### Task instructions
Copy out word for word every line between the one holding "You are a computer-use agent. The height" and the one holding "click(x=130, y=61)", including both of those lines.

### Record extracts
───

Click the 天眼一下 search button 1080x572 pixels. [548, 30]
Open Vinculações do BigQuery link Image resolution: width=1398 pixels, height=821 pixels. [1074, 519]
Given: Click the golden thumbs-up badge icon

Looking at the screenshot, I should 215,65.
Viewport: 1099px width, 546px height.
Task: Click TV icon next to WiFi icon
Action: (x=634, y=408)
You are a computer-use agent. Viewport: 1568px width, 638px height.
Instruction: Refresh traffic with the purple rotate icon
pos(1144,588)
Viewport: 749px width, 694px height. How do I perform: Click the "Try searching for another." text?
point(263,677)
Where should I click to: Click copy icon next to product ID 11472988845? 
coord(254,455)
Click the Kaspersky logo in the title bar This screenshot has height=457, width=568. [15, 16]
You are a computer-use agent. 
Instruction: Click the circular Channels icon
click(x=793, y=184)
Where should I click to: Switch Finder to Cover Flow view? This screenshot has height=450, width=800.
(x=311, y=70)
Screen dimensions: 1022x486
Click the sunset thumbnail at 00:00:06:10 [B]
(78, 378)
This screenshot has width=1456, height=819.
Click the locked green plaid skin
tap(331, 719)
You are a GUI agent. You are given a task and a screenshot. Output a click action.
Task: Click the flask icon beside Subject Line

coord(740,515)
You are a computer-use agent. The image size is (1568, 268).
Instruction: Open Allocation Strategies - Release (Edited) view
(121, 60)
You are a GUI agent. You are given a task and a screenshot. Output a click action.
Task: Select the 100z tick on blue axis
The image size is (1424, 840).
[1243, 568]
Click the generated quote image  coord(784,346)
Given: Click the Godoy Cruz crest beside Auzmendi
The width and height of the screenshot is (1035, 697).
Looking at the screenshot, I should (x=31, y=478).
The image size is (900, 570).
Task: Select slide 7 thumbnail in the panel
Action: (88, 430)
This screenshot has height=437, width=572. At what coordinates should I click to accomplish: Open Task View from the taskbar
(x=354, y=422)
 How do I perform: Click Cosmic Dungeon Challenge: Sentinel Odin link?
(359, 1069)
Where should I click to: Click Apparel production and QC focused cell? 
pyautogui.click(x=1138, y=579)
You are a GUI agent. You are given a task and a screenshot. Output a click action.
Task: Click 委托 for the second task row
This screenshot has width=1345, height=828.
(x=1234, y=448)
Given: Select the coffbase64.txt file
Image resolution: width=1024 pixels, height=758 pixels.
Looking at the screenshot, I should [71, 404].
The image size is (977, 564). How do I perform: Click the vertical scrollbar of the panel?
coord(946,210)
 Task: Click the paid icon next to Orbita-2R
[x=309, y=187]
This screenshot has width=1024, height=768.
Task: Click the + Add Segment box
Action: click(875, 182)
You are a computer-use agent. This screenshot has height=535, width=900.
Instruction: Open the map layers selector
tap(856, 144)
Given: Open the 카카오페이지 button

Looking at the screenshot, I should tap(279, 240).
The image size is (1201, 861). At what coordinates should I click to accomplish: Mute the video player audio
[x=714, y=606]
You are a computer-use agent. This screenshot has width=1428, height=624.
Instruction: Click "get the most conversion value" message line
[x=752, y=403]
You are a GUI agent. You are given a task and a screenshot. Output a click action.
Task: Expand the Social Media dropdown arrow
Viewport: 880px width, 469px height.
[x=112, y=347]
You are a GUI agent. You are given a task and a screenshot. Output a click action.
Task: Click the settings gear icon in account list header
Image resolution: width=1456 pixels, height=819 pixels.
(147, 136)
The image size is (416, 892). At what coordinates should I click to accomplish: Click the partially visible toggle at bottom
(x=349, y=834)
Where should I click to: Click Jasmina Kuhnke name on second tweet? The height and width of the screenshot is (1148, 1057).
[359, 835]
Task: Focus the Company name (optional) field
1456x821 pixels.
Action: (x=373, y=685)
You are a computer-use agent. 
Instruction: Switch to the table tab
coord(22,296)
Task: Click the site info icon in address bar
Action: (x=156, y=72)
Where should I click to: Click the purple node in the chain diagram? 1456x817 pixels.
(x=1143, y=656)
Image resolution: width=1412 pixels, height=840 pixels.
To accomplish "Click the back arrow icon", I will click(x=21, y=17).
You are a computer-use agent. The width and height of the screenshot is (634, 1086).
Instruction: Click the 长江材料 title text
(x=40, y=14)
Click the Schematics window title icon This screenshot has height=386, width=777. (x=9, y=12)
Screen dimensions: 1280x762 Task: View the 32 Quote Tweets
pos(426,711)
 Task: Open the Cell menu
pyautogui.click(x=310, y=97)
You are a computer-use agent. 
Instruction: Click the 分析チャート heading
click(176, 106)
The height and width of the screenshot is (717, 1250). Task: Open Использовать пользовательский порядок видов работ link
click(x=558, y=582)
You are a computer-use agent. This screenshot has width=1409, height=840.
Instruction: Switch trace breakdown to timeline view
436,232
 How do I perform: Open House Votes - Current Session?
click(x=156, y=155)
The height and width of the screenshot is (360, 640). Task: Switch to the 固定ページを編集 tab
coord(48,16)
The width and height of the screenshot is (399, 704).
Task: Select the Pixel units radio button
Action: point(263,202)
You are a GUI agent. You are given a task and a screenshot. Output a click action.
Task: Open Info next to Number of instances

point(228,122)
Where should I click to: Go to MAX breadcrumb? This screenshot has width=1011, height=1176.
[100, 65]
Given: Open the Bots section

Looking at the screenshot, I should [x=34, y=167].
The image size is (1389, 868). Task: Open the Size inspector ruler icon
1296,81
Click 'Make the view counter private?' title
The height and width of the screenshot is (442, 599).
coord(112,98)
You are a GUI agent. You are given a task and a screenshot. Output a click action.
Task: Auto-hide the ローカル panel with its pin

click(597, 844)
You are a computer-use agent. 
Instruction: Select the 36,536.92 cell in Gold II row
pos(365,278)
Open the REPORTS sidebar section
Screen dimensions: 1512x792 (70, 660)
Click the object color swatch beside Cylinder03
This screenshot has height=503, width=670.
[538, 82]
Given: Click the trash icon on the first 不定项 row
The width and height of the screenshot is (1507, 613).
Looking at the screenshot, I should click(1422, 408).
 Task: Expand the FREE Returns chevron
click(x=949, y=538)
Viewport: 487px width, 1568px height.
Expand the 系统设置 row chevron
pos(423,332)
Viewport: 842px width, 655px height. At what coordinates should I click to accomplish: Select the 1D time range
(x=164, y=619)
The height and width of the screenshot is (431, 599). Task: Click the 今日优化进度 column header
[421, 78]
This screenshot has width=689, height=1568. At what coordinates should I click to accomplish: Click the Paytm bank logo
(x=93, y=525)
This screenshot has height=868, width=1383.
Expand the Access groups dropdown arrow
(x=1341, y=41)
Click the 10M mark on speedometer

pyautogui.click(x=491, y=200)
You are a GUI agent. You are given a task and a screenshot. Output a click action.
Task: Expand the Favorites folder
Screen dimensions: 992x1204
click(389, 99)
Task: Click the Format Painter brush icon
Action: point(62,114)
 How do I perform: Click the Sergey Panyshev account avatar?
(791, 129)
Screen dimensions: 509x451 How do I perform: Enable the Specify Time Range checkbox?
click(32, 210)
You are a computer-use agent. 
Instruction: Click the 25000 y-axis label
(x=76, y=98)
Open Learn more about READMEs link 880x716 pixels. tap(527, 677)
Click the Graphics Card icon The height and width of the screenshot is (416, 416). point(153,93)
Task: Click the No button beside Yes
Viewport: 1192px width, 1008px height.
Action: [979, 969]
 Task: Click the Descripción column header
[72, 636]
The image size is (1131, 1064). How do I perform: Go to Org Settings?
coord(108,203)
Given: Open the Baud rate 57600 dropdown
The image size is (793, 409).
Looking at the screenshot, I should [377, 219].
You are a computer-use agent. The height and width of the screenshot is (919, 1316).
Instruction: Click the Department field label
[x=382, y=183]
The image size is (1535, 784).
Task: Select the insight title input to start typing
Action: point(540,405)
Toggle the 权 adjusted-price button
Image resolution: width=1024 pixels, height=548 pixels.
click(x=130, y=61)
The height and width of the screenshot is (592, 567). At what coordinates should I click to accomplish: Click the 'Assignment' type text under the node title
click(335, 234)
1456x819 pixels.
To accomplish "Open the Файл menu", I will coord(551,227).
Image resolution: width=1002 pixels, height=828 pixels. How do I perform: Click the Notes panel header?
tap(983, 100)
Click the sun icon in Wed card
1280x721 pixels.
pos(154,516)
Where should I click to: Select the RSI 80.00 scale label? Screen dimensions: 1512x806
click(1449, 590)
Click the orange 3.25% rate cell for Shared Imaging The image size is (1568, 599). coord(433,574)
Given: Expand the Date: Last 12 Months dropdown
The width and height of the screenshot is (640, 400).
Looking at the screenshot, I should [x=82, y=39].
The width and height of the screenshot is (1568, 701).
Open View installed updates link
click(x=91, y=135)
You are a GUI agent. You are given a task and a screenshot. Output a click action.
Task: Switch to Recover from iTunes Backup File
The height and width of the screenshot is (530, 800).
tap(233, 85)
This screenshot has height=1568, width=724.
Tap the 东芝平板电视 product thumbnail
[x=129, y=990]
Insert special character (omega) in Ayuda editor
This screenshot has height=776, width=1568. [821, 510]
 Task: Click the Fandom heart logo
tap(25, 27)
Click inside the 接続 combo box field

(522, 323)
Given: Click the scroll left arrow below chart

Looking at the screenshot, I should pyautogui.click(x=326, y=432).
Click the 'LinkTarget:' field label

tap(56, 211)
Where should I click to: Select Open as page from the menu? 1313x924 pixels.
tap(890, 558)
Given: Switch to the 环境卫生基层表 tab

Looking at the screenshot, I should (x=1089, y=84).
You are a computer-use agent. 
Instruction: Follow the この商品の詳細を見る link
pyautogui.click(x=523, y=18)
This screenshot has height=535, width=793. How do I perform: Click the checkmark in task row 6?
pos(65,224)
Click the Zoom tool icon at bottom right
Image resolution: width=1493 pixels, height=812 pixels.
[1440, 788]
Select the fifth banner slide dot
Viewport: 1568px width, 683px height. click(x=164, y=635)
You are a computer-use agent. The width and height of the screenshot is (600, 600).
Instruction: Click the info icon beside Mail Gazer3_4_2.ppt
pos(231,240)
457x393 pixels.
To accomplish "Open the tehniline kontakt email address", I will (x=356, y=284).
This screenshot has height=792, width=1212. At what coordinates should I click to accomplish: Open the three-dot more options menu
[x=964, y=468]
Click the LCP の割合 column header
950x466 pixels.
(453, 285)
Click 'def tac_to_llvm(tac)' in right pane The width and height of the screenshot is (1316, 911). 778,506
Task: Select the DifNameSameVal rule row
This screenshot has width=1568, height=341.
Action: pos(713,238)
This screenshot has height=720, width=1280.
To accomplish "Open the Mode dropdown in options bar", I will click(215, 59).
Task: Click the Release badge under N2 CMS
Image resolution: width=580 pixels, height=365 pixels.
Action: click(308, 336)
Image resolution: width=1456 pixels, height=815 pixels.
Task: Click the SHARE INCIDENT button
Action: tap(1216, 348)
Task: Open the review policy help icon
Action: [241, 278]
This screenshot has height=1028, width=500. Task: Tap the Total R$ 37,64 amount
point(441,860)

───

### Response
You are a computer-use agent. The height and width of the screenshot is (919, 1316).
Instruction: Click the Department field label
[x=382, y=183]
The image size is (1535, 784).
Task: Select the insight title input to start typing
Action: point(540,405)
Toggle the 权 adjusted-price button
Image resolution: width=1024 pixels, height=548 pixels.
click(x=130, y=61)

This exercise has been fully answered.